ISDA Master Agreement: 

With respect to the Agreement, MLFM and Counterparty each agree as follows:

“Specified Entity” means in relation to Seller and in relation to Counterparty for purposes of this
Transaction: Not applicable.

The definition of “Specified Transaction” in Section 14 of this Agreement is hereby amended by
adding the text “commodity transaction, credit derivative transaction, repurchase or reverse
purchase transaction, securities lending transaction, futures transaction, prime brokerage or
margin lending transaction” after the words “foreign exchange transaction” in the sixth line
thereof and by replacing the words “any other similar transaction” in the eighth line thereof with
the text “any other transaction between the parties”. “Specified Transaction” shall exclude any
default under a Specified Transaction if caused solely by the general unavailability of the
currency in which payments under such Specified Transaction are denominated due to exchange
controls or other governmental action.

The “Cross Default” provisions of Section 5(a)(vi) of the Agreement will not apply to Buyer
and will apply to Counterparty.

“Threshold Amount” means, with respect to Counterparty, $15,000,000.

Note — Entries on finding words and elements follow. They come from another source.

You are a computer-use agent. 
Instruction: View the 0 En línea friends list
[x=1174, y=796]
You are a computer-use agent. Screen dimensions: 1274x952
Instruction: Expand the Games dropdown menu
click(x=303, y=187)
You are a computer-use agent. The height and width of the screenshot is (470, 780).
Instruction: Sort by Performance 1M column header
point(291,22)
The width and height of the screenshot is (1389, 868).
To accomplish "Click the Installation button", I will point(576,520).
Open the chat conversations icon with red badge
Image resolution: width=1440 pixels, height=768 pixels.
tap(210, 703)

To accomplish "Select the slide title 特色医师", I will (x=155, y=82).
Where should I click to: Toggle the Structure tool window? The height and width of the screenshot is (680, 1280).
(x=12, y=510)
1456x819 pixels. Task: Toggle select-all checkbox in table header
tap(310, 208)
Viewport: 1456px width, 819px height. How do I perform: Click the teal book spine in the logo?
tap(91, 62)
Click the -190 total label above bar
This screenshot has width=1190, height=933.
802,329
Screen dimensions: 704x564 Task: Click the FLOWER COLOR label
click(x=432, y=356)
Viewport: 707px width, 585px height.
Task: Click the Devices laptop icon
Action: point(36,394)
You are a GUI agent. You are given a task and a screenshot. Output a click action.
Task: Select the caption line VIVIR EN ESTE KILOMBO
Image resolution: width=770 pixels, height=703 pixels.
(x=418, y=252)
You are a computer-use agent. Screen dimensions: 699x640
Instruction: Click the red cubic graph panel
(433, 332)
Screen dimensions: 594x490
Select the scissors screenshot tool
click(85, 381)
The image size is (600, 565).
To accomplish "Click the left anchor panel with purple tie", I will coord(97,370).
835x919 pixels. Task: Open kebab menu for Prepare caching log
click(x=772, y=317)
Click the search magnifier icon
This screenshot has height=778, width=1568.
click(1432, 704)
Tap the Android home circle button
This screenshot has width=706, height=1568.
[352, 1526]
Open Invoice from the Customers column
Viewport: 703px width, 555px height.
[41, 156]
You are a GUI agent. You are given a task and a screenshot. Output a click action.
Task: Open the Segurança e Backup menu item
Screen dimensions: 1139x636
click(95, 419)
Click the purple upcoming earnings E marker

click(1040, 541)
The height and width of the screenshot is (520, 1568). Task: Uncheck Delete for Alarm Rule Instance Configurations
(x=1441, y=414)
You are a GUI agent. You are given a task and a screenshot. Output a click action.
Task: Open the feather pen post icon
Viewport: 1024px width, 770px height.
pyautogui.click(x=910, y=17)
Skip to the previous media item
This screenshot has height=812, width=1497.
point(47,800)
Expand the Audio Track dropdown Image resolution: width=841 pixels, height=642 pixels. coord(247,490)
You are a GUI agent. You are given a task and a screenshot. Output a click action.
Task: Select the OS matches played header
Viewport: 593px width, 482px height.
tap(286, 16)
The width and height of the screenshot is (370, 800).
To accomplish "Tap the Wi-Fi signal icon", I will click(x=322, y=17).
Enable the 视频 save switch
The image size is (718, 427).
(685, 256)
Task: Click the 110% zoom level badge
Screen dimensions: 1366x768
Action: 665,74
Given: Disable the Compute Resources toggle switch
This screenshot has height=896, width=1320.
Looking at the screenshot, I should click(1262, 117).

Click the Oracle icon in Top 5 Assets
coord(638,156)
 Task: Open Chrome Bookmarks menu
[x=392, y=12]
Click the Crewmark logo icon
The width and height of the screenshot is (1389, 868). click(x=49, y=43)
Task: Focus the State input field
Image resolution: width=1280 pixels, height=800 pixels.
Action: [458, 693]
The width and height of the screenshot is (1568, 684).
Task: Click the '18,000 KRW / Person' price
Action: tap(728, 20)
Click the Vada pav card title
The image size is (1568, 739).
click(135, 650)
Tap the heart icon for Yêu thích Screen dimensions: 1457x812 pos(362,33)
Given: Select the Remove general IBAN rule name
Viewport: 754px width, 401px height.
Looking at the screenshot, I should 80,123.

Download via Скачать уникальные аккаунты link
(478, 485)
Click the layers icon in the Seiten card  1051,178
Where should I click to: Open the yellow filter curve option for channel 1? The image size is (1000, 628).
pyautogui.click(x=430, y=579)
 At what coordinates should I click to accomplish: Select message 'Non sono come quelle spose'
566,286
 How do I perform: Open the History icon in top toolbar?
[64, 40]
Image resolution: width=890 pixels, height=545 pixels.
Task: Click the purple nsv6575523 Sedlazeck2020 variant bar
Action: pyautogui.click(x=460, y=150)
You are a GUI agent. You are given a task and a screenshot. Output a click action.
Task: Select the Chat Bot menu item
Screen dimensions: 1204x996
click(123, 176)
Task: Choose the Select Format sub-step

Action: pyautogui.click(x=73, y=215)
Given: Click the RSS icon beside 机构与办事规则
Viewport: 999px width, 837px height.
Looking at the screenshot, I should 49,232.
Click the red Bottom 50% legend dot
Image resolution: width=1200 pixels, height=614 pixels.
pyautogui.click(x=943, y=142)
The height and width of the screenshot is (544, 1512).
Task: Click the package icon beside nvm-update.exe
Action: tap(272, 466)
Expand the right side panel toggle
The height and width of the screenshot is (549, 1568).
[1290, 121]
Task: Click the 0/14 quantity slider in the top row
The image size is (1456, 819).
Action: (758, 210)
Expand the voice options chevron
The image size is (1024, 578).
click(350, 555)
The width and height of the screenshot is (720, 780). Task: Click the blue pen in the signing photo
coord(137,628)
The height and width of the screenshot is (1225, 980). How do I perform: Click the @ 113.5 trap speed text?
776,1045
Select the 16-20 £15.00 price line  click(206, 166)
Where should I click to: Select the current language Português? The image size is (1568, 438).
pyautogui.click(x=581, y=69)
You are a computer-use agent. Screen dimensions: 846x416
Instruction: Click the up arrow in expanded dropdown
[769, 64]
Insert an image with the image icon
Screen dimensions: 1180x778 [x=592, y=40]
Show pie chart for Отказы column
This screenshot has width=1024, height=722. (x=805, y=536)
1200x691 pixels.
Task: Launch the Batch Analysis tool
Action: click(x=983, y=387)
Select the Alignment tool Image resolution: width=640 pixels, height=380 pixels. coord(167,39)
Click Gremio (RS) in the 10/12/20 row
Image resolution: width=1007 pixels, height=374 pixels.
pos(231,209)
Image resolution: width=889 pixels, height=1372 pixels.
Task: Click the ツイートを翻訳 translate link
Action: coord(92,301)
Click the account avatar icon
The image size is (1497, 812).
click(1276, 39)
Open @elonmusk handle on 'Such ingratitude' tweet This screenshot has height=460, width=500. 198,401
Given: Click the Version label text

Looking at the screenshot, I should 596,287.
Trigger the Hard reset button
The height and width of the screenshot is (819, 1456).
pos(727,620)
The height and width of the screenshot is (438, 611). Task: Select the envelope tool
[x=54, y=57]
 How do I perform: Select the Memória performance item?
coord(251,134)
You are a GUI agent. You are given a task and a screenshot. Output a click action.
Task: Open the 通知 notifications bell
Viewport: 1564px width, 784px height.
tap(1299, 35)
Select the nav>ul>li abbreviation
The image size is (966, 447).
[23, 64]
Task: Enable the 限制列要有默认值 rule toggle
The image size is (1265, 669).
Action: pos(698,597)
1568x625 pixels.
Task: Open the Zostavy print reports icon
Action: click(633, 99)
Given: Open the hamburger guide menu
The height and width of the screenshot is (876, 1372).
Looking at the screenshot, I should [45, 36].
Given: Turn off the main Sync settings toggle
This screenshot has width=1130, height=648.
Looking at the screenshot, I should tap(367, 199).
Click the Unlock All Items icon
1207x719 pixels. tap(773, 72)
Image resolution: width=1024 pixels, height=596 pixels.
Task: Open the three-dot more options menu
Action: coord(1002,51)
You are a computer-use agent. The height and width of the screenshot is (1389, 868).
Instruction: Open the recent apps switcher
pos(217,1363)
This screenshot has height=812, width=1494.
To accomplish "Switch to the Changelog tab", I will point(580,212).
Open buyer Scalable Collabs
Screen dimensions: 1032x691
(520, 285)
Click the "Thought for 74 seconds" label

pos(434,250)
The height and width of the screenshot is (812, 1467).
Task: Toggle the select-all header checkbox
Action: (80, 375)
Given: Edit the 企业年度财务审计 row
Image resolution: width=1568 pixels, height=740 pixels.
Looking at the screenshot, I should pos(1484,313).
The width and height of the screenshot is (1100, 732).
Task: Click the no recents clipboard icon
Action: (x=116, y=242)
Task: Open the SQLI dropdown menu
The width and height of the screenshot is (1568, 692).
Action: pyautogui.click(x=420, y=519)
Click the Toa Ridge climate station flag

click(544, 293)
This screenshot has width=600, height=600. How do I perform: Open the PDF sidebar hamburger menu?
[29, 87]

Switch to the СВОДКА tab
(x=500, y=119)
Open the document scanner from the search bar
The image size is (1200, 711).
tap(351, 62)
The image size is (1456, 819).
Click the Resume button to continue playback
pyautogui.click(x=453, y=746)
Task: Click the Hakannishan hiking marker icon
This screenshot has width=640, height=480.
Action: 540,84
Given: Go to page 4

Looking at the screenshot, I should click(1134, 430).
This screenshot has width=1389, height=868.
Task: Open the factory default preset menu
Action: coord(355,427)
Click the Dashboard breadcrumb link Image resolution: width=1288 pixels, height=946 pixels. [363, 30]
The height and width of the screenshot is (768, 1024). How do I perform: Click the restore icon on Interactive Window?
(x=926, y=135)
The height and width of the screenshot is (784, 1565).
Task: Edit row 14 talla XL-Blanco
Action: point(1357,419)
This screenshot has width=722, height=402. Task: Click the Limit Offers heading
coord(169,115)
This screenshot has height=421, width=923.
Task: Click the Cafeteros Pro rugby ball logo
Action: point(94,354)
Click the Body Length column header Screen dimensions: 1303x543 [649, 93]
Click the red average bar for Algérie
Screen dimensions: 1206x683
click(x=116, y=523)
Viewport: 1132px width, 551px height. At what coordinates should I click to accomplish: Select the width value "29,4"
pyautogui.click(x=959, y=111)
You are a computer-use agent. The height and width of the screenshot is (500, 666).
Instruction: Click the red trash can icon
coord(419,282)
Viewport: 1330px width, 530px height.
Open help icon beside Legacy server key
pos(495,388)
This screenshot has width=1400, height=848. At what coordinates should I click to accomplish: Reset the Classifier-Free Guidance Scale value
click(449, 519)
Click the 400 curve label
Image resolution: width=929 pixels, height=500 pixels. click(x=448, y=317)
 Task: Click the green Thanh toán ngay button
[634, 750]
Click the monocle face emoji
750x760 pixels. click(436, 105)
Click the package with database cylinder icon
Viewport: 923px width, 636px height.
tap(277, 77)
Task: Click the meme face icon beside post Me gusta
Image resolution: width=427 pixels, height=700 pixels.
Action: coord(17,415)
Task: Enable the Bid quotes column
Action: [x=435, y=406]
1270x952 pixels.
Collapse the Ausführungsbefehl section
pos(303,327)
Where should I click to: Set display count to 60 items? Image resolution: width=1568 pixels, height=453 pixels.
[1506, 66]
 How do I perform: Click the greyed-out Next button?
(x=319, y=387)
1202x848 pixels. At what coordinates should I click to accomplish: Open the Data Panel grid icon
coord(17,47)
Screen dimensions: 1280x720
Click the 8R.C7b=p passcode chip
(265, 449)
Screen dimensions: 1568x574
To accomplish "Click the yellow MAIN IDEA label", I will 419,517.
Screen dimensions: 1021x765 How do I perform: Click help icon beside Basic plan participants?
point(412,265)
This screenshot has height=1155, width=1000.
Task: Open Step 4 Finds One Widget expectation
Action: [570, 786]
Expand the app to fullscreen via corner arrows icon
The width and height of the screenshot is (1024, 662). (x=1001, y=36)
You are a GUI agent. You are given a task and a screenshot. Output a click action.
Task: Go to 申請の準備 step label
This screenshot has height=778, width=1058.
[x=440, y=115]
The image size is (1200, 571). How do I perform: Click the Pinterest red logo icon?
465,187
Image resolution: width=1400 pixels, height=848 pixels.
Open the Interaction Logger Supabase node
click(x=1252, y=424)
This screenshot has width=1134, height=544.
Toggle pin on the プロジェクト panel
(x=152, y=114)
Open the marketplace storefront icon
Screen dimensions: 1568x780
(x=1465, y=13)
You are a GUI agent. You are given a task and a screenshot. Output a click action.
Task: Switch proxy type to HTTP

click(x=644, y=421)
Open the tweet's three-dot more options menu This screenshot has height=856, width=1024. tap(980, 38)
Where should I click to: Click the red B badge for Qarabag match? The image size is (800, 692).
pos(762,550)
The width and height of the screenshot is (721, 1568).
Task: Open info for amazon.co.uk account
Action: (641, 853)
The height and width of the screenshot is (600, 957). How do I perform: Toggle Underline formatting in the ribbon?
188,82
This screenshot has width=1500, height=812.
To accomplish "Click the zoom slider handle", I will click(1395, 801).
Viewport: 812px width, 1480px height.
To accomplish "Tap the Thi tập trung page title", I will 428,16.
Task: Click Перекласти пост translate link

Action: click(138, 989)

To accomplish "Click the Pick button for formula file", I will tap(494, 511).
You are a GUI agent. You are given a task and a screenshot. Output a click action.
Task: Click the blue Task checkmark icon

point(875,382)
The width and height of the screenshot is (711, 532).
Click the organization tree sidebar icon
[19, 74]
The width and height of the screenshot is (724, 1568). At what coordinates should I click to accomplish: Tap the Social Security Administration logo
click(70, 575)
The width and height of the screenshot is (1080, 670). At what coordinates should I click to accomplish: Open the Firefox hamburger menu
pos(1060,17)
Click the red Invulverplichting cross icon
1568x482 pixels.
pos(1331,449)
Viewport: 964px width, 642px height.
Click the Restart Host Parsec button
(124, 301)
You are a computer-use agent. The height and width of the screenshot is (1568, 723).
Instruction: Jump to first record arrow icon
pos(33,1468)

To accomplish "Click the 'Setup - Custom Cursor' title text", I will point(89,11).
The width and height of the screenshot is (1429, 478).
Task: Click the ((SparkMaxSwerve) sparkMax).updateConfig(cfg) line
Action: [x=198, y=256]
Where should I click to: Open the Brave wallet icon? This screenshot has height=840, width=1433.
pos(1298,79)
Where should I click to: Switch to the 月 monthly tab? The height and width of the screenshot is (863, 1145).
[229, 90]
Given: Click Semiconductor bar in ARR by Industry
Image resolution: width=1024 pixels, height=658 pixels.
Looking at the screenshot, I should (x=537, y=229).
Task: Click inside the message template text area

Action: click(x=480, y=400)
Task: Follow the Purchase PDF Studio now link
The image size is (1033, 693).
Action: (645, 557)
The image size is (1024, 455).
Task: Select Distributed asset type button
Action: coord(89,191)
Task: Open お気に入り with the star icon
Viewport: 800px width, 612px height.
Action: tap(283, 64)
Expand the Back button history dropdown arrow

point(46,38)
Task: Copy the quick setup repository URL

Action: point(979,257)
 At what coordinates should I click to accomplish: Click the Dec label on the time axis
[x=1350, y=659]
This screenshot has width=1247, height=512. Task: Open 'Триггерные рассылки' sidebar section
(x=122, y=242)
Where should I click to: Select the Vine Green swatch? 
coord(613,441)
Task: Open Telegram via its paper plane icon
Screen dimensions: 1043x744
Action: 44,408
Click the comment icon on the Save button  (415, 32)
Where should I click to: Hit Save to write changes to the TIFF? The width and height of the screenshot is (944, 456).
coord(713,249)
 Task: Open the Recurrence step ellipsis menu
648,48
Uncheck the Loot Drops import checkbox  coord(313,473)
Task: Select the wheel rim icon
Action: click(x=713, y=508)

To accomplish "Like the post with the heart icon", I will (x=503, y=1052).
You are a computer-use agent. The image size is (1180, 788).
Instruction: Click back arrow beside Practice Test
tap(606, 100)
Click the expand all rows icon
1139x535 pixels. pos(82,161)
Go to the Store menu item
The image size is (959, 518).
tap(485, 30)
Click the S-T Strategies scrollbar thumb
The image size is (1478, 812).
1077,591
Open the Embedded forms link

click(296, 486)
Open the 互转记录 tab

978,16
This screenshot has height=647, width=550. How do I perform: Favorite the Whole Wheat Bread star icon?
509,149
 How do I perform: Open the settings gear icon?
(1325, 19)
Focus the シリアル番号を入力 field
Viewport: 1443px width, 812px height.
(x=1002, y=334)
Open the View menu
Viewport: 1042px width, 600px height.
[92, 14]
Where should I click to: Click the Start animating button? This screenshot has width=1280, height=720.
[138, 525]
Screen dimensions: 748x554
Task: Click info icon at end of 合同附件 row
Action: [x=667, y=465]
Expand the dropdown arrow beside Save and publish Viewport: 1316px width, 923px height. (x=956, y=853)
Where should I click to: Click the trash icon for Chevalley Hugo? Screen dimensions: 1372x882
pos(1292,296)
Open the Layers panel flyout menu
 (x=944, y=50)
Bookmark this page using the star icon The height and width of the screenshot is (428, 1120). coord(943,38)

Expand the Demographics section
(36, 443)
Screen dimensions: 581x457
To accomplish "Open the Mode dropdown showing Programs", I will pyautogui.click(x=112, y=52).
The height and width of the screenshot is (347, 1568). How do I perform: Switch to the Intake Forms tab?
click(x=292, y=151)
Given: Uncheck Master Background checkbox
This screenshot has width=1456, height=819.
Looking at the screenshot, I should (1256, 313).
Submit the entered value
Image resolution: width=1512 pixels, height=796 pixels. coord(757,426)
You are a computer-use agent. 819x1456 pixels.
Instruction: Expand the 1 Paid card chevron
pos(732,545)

The “Credit Event Upon Merger” provisions of Section 5(b)(iv) of the Agreement will not
apply to MLFM or to

Confirmation OTC Warrant

14

 

Counterparty.

Additional Termination Event.

The occurrence of any of the following shall constitute an Additional Termination Event with
respect to which the Transaction shall be the sole Affected Transaction and Issuer shall be the
sole Affected Party; provided that with respect to any Additional Termination Event, MLFM may
choose to treat part of the Transaction as the sole Affected Transaction, and, upon the termination
of the Affected Transaction, a Transaction with terms identical to those set forth herein except
with a Number of Warrants equal to the unaffected number of Warrants shall be treated for all
purposes as the Transaction, which shall remain in full force and effect:

     (i) within the period commencing on the Trade Date and ending on the second anniversary
of the Premium Payment Date (or at the end of such shorter period as specified in Rule 144(k)
under the Securities Act or any successor rule), Buyer reasonably determines that it is
advisable to terminate a portion of the Transaction so that Buyer’s related hedging activities
will comply with applicable securities laws, rules or regulations;

     (ii) any “person” or “group” (as such terms are used in Sections 13(d) and 14(d) of the
Exchange Act) is or becomes the “beneficial owner” (as defined in Rules 13d-3 and 13d-5 under
the Exchange Act, except that a person shall be deemed to have beneficial ownership of all
shares that such person has the right to acquire, whether such right is exercisable
immediately or only after the passage of time), directly or indirectly, of voting stock
representing 50% or more of the total voting power of all outstanding voting stock of
Counterparty;

     (iii) Counterparty consolidates with, or merges with or into, another person or the
company sells, assigns, conveys, transfers, leases or otherwise disposes of all or
substantially all of its assets to any person, other than any such transaction where
immediately after such transaction the person or persons that “beneficially owned” (as defined
in Rules 13d-3 and 13d-5 under the Exchange Act) immediately prior to such transaction,
directly or indirectly, voting stock representing a majority of the total voting power of all
outstanding voting stock of the company, “beneficially own or owns” (as so determined),
directly or indirectly, voting stock representing a majority of the total voting power of the
outstanding voting stock of the surviving or transferee person;

     (iv) during any consecutive two year period, the continuing directors cease for any
reason to constitute a majority of the board of directors of Counterparty;

     (v) the adoption of a plan of liquidation or dissolution of Counterparty; or

     (vi) the Shares cease to be listed on a United States national securities exchange or
approved for quotation and trading on a national automated dealer quotation system or
established automated over the counter trading market in the United States or cease to be so
traded or quoted in contemplation of a delisting or withdrawal of approval, other than as a
result of a transaction described in (iii) above.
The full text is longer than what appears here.